*Data to examine*
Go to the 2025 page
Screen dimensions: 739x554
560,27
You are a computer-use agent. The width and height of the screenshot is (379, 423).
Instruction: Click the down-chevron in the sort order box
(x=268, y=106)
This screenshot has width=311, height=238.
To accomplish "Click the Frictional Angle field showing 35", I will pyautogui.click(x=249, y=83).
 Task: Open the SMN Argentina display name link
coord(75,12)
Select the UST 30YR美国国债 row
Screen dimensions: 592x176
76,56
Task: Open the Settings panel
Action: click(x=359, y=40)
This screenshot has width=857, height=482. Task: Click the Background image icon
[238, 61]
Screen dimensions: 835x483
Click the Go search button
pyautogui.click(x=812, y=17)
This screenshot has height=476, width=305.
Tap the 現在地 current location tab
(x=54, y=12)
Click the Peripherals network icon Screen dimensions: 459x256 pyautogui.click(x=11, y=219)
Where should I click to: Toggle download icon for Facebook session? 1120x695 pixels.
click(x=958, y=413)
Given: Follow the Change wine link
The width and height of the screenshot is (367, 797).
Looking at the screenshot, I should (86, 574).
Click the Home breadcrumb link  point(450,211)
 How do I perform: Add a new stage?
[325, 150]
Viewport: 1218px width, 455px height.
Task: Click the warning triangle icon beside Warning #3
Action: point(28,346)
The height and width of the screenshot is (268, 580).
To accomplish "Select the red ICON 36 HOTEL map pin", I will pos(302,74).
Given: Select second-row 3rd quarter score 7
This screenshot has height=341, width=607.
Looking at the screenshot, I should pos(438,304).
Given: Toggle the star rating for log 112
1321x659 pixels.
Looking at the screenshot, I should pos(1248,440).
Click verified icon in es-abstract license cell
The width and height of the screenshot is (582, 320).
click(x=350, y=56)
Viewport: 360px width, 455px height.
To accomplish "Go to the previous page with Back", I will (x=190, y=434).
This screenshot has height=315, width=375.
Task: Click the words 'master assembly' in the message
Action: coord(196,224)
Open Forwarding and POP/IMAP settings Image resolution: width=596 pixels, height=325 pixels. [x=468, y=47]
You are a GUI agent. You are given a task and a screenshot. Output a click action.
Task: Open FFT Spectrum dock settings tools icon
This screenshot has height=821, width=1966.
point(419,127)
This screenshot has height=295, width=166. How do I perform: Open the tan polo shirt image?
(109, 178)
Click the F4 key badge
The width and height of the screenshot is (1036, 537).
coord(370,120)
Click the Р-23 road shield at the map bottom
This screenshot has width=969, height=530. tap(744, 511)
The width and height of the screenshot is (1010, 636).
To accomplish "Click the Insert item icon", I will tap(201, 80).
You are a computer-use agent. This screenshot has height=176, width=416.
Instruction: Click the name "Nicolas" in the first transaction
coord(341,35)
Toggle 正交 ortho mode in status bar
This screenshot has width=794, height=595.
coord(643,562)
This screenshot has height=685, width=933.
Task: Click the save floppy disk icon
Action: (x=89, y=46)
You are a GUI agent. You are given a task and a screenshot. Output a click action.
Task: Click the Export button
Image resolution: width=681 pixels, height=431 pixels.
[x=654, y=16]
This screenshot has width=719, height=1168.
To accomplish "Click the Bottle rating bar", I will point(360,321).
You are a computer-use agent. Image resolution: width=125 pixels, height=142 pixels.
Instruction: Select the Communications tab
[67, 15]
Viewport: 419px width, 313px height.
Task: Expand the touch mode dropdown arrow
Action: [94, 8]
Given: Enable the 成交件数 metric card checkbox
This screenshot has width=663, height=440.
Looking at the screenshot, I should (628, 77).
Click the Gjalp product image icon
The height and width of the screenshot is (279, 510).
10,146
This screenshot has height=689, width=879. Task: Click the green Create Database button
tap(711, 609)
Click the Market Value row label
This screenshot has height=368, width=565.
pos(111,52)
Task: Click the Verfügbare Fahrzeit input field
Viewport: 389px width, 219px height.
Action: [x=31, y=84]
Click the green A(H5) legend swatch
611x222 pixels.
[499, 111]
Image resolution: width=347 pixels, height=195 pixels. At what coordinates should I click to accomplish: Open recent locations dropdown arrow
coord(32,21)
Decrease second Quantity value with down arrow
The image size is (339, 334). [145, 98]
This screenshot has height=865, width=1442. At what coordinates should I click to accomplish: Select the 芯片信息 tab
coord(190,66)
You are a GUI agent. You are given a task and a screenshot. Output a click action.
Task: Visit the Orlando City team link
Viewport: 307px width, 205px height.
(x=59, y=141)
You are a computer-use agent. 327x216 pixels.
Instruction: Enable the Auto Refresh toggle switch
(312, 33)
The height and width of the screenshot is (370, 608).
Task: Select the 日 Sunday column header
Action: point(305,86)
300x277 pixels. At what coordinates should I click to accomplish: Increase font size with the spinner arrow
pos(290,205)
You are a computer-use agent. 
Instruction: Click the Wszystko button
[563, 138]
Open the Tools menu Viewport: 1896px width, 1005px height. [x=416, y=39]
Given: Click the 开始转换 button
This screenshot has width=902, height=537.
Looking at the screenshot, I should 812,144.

*Assigned task*
All of the material, restated exactly, is the expected result.

*Result for this exercise*
Go to the 2025 page
Screen dimensions: 739x554
560,27
You are a computer-use agent. The width and height of the screenshot is (379, 423).
Instruction: Click the down-chevron in the sort order box
(x=268, y=106)
This screenshot has width=311, height=238.
To accomplish "Click the Frictional Angle field showing 35", I will pyautogui.click(x=249, y=83).
 Task: Open the SMN Argentina display name link
coord(75,12)
Select the UST 30YR美国国债 row
Screen dimensions: 592x176
76,56
Task: Open the Settings panel
Action: click(x=359, y=40)
This screenshot has width=857, height=482. Task: Click the Background image icon
[238, 61]
Screen dimensions: 835x483
Click the Go search button
pyautogui.click(x=812, y=17)
This screenshot has height=476, width=305.
Tap the 現在地 current location tab
(x=54, y=12)
Click the Peripherals network icon Screen dimensions: 459x256 pyautogui.click(x=11, y=219)
Where should I click to: Toggle download icon for Facebook session? 1120x695 pixels.
click(x=958, y=413)
Given: Follow the Change wine link
The width and height of the screenshot is (367, 797).
Looking at the screenshot, I should (86, 574).
Click the Home breadcrumb link  point(450,211)
 How do I perform: Add a new stage?
[325, 150]
Viewport: 1218px width, 455px height.
Task: Click the warning triangle icon beside Warning #3
Action: point(28,346)
The height and width of the screenshot is (268, 580).
To accomplish "Select the red ICON 36 HOTEL map pin", I will pos(302,74).
Given: Select second-row 3rd quarter score 7
This screenshot has height=341, width=607.
Looking at the screenshot, I should pos(438,304).
Given: Toggle the star rating for log 112
1321x659 pixels.
Looking at the screenshot, I should pos(1248,440).
Click verified icon in es-abstract license cell
The width and height of the screenshot is (582, 320).
click(x=350, y=56)
Viewport: 360px width, 455px height.
To accomplish "Go to the previous page with Back", I will (x=190, y=434).
This screenshot has height=315, width=375.
Task: Click the words 'master assembly' in the message
Action: coord(196,224)
Open Forwarding and POP/IMAP settings Image resolution: width=596 pixels, height=325 pixels. [x=468, y=47]
You are a GUI agent. You are given a task and a screenshot. Output a click action.
Task: Open FFT Spectrum dock settings tools icon
This screenshot has height=821, width=1966.
point(419,127)
This screenshot has height=295, width=166. How do I perform: Open the tan polo shirt image?
(109, 178)
Click the F4 key badge
The width and height of the screenshot is (1036, 537).
coord(370,120)
Click the Р-23 road shield at the map bottom
This screenshot has width=969, height=530. tap(744, 511)
The width and height of the screenshot is (1010, 636).
To accomplish "Click the Insert item icon", I will tap(201, 80).
You are a computer-use agent. This screenshot has height=176, width=416.
Instruction: Click the name "Nicolas" in the first transaction
coord(341,35)
Toggle 正交 ortho mode in status bar
This screenshot has width=794, height=595.
coord(643,562)
This screenshot has height=685, width=933.
Task: Click the save floppy disk icon
Action: (x=89, y=46)
You are a GUI agent. You are given a task and a screenshot. Output a click action.
Task: Click the Export button
Image resolution: width=681 pixels, height=431 pixels.
[x=654, y=16]
This screenshot has width=719, height=1168.
To accomplish "Click the Bottle rating bar", I will point(360,321).
You are a computer-use agent. Image resolution: width=125 pixels, height=142 pixels.
Instruction: Select the Communications tab
[67, 15]
Viewport: 419px width, 313px height.
Task: Expand the touch mode dropdown arrow
Action: [94, 8]
Given: Enable the 成交件数 metric card checkbox
This screenshot has width=663, height=440.
Looking at the screenshot, I should (628, 77).
Click the Gjalp product image icon
The height and width of the screenshot is (279, 510).
10,146
This screenshot has height=689, width=879. Task: Click the green Create Database button
tap(711, 609)
Click the Market Value row label
This screenshot has height=368, width=565.
pos(111,52)
Task: Click the Verfügbare Fahrzeit input field
Viewport: 389px width, 219px height.
Action: [x=31, y=84]
Click the green A(H5) legend swatch
611x222 pixels.
[499, 111]
Image resolution: width=347 pixels, height=195 pixels. At what coordinates should I click to accomplish: Open recent locations dropdown arrow
coord(32,21)
Decrease second Quantity value with down arrow
The image size is (339, 334). [145, 98]
This screenshot has height=865, width=1442. At what coordinates should I click to accomplish: Select the 芯片信息 tab
coord(190,66)
You are a GUI agent. You are given a task and a screenshot. Output a click action.
Task: Visit the Orlando City team link
Viewport: 307px width, 205px height.
(x=59, y=141)
You are a computer-use agent. 327x216 pixels.
Instruction: Enable the Auto Refresh toggle switch
(312, 33)
The height and width of the screenshot is (370, 608).
Task: Select the 日 Sunday column header
Action: point(305,86)
300x277 pixels. At what coordinates should I click to accomplish: Increase font size with the spinner arrow
pos(290,205)
You are a computer-use agent. 
Instruction: Click the Wszystko button
[563, 138]
Open the Tools menu Viewport: 1896px width, 1005px height. [x=416, y=39]
Given: Click the 开始转换 button
This screenshot has width=902, height=537.
Looking at the screenshot, I should 812,144.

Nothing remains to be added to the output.